_Stored records:_
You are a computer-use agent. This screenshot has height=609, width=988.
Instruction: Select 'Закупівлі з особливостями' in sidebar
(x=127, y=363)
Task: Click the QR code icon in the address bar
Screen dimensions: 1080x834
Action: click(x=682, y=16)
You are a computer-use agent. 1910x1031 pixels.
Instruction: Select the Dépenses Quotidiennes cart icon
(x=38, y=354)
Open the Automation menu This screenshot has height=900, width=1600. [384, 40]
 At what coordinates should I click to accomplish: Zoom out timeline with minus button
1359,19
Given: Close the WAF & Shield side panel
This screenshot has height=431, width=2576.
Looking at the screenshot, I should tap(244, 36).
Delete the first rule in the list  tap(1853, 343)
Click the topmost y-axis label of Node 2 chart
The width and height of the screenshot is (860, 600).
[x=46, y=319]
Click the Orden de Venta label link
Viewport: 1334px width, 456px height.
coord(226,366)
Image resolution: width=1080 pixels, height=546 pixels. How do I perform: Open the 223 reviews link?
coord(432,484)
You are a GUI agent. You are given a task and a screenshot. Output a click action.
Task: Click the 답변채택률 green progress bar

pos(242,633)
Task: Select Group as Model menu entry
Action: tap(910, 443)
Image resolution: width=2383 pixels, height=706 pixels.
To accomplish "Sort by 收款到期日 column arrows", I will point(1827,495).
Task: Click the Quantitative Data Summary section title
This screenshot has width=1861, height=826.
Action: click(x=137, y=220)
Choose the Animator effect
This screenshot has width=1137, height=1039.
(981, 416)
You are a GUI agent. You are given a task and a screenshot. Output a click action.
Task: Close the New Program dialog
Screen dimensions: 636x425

_Stated problem:_
Format all of the data above as a numbered list with one line per item, omitting any blank lines.

_Task output:_
1. You are a computer-use agent. This screenshot has height=609, width=988.
2. Instruction: Select 'Закупівлі з особливостями' in sidebar
3. (x=127, y=363)
4. Task: Click the QR code icon in the address bar
5. Screen dimensions: 1080x834
6. Action: click(x=682, y=16)
7. You are a computer-use agent. 1910x1031 pixels.
8. Instruction: Select the Dépenses Quotidiennes cart icon
9. (x=38, y=354)
10. Open the Automation menu This screenshot has height=900, width=1600. [384, 40]
11.  At what coordinates should I click to accomplish: Zoom out timeline with minus button
12. 1359,19
13. Given: Close the WAF & Shield side panel
14. This screenshot has height=431, width=2576.
15. Looking at the screenshot, I should tap(244, 36).
16. Delete the first rule in the list  tap(1853, 343)
17. Click the topmost y-axis label of Node 2 chart
18. The width and height of the screenshot is (860, 600).
19. [x=46, y=319]
20. Click the Orden de Venta label link
21. Viewport: 1334px width, 456px height.
22. coord(226,366)
23. Image resolution: width=1080 pixels, height=546 pixels. How do I perform: Open the 223 reviews link?
24. coord(432,484)
25. You are a GUI agent. You are given a task and a screenshot. Output a click action.
26. Task: Click the 답변채택률 green progress bar
27. pos(242,633)
28. Task: Select Group as Model menu entry
29. Action: tap(910, 443)
30. Image resolution: width=2383 pixels, height=706 pixels.
31. To accomplish "Sort by 收款到期日 column arrows", I will point(1827,495).
32. Task: Click the Quantitative Data Summary section title
33. This screenshot has width=1861, height=826.
34. Action: click(x=137, y=220)
35. Choose the Animator effect
36. This screenshot has width=1137, height=1039.
37. (981, 416)
38. You are a GUI agent. You are given a task and a screenshot. Output a click action.
39. Task: Close the New Program dialog
40. Screen dimensions: 636x425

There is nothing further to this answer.